Coatsworth a déclaré que la compagnie traversait sa période la plus difficile depuis la pandémie de Covid-19, en grande partie en raison de la hausse des prix du kérosène liée à la fermeture du détroit d’Ormuz après le conflit impliquant l’Iran.
Le communiqué de la compagnie ajoute : « Le conseil note le caractère très opportuniste du calendrier, au moment où le cours de l’action easyJet est temporairement déprimé en raison de la situation actuelle au Moyen-Orient et de son impact sur la confiance des clients et les prix du kérosène. »
L’action easyJet gagnait 12 % à 445,80 pence lundi matin à Londres. Elle a toutefois chuté de 23 % au cours des douze derniers mois, sur fond de hausse du coût du carburant et de perturbations du trafic provoquées par les conflits au Moyen-Orient.
easyJet a ajouté rester « en position de force, soutenue par un bilan de qualité investment grade avec une position nette de trésorerie, ainsi que par un fort niveau de satisfaction client et un engagement élevé des employés », affirmant que le groupe est très confiant dans sa stratégie et sa capacité à « offrir une valeur attractive à long terme aux actionnaires ».

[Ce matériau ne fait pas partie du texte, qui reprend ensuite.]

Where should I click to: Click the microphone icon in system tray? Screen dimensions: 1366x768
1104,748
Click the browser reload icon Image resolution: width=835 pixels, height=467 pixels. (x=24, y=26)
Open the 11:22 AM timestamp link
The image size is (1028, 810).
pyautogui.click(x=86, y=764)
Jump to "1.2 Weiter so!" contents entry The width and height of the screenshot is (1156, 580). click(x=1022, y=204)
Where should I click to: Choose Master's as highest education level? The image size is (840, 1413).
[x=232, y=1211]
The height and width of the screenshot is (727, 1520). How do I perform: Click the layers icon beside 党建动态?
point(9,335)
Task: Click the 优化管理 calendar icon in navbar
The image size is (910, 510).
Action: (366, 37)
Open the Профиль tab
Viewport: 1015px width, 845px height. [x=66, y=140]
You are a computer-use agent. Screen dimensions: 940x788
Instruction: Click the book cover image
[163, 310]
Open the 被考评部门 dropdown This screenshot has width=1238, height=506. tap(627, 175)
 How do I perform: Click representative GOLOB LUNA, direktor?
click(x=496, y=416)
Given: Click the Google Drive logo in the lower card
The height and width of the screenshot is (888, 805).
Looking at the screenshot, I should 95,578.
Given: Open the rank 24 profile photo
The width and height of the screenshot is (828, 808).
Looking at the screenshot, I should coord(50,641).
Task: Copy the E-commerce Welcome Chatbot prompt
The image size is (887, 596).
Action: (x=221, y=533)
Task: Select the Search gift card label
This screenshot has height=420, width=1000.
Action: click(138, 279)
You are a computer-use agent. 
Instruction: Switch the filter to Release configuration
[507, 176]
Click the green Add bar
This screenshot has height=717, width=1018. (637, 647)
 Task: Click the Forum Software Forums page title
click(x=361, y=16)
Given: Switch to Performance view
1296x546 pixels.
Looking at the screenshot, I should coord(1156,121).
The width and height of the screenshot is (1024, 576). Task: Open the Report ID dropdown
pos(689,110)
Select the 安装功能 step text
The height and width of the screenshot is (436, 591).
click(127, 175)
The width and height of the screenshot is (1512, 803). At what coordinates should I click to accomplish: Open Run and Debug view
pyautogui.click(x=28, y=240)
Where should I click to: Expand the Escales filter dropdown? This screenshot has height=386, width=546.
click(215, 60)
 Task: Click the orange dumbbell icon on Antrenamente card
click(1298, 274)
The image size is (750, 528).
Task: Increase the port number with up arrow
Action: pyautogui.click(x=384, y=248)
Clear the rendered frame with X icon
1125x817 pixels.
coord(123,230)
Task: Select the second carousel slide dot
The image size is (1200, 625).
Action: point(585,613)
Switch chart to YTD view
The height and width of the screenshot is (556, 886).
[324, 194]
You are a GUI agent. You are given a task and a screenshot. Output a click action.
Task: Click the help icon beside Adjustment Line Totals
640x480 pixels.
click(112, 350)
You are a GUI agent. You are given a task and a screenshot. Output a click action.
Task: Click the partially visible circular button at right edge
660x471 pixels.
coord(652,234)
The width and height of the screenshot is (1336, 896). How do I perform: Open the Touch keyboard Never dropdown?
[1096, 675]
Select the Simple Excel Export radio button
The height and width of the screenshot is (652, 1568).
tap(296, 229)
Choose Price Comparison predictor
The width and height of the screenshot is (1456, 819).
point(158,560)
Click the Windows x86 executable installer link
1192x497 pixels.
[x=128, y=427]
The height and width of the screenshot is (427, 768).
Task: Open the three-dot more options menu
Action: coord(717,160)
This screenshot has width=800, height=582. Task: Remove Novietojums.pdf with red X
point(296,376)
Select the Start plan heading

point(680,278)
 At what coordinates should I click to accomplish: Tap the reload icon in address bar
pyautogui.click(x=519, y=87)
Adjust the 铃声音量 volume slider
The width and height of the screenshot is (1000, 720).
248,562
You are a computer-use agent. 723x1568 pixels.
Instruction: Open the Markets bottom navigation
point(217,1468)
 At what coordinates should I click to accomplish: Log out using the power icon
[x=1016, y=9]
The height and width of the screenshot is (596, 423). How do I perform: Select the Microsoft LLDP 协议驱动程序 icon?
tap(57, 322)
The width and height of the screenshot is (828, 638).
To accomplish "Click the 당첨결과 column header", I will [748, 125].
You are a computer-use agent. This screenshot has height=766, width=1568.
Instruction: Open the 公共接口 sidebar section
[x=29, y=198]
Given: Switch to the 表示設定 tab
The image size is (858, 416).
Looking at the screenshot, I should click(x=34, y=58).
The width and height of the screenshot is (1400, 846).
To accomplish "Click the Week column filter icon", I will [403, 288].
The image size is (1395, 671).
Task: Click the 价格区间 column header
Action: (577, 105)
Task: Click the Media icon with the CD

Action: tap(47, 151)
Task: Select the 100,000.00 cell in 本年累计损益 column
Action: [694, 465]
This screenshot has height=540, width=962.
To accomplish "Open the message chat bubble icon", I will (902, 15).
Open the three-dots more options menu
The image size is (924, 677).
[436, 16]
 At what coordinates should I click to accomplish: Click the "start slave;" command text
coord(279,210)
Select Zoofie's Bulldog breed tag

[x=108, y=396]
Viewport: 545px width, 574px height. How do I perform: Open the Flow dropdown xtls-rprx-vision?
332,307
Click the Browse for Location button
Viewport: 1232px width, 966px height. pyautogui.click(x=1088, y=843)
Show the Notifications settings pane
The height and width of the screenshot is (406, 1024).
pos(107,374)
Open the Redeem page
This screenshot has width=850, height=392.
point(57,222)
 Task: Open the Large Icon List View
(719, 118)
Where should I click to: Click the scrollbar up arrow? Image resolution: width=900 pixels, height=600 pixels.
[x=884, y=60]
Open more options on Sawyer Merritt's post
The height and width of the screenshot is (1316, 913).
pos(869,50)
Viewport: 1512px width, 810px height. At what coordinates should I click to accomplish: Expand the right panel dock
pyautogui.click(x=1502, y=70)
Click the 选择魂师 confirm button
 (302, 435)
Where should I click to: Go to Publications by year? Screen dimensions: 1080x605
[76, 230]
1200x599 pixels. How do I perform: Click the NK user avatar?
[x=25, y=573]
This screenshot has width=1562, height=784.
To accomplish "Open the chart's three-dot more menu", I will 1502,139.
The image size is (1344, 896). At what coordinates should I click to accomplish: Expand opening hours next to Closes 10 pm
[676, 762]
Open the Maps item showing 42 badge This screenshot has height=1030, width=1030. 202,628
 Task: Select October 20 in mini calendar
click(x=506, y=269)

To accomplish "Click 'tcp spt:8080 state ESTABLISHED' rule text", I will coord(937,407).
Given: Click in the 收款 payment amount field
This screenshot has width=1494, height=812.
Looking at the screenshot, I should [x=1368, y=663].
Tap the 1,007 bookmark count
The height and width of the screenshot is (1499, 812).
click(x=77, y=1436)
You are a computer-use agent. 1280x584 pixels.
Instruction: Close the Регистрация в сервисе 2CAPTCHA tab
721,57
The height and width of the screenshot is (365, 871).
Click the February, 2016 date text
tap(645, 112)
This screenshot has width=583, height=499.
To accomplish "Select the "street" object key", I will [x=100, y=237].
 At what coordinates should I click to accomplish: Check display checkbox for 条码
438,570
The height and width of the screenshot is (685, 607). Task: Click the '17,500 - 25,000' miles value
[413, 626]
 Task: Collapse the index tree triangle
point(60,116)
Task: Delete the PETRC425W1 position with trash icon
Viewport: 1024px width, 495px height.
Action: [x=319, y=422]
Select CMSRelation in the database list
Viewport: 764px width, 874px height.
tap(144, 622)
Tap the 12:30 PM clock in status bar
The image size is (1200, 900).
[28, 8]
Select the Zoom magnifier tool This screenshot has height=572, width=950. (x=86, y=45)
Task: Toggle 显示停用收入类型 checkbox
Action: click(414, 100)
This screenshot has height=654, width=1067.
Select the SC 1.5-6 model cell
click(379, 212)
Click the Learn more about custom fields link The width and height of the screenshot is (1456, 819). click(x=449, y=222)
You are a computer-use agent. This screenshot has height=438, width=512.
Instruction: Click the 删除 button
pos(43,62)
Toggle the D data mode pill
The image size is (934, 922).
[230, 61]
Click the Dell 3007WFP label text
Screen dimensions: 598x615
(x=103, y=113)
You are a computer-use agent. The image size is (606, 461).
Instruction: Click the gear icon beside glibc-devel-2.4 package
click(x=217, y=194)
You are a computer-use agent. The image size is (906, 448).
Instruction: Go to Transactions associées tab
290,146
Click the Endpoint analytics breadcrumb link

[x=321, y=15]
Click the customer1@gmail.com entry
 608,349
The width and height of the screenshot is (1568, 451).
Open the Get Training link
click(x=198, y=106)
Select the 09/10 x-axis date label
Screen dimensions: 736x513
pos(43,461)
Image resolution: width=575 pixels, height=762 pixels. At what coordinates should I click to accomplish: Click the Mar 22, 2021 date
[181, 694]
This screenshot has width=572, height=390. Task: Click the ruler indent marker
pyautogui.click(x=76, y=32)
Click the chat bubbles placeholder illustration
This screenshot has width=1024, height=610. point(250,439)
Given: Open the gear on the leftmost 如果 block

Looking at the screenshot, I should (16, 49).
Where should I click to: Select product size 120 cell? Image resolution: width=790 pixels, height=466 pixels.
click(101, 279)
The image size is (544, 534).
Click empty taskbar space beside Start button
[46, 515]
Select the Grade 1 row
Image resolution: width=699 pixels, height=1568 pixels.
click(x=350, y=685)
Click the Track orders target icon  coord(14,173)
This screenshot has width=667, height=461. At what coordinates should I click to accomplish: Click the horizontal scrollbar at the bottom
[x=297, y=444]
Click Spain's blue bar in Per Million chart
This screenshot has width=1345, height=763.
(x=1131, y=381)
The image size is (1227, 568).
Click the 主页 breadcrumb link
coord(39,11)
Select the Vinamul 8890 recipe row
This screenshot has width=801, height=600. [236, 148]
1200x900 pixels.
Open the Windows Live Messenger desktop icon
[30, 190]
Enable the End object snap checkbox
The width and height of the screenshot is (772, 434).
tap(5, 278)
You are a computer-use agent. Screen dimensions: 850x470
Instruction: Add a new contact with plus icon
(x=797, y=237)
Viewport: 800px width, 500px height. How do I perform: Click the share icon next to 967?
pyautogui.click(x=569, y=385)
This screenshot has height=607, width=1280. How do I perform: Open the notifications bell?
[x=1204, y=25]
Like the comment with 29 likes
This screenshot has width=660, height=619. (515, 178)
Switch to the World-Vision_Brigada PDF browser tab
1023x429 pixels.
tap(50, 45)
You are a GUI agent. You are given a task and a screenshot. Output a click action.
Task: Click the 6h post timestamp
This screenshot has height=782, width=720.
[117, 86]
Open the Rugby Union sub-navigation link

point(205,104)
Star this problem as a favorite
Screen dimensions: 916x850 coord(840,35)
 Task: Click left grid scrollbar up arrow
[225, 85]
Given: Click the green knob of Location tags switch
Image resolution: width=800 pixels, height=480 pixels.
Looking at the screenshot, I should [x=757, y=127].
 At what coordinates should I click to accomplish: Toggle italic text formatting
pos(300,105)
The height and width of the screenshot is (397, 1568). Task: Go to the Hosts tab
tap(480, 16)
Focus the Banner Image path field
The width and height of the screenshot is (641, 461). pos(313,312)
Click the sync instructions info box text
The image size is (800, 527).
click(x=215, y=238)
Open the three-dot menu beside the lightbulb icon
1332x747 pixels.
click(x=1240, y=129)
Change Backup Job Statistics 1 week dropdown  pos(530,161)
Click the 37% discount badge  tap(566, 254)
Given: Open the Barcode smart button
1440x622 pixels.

« Le conseil relève aussi les importants défis réglementaires, financiers et autres liés à la mise en œuvre d’un éventuel rachat d’easyJet. »
« L’intérêt de Castlelake pour le groupe a du sens, étant donné son historique d’investissements dans le secteur aérien », estime Coatsworth. « La grande inconnue est de savoir s’il voudrait exploiter easyJet dans sa forme actuelle ou simplement la revendre lorsque les conditions de marché s’amélioreront. »
En vertu des règles britanniques en matière d’offres publiques, Castlelake a jusqu’au 26 juin pour déposer une offre formelle sur easyJet ou annoncer qu’il n’a pas l’intention de donner suite.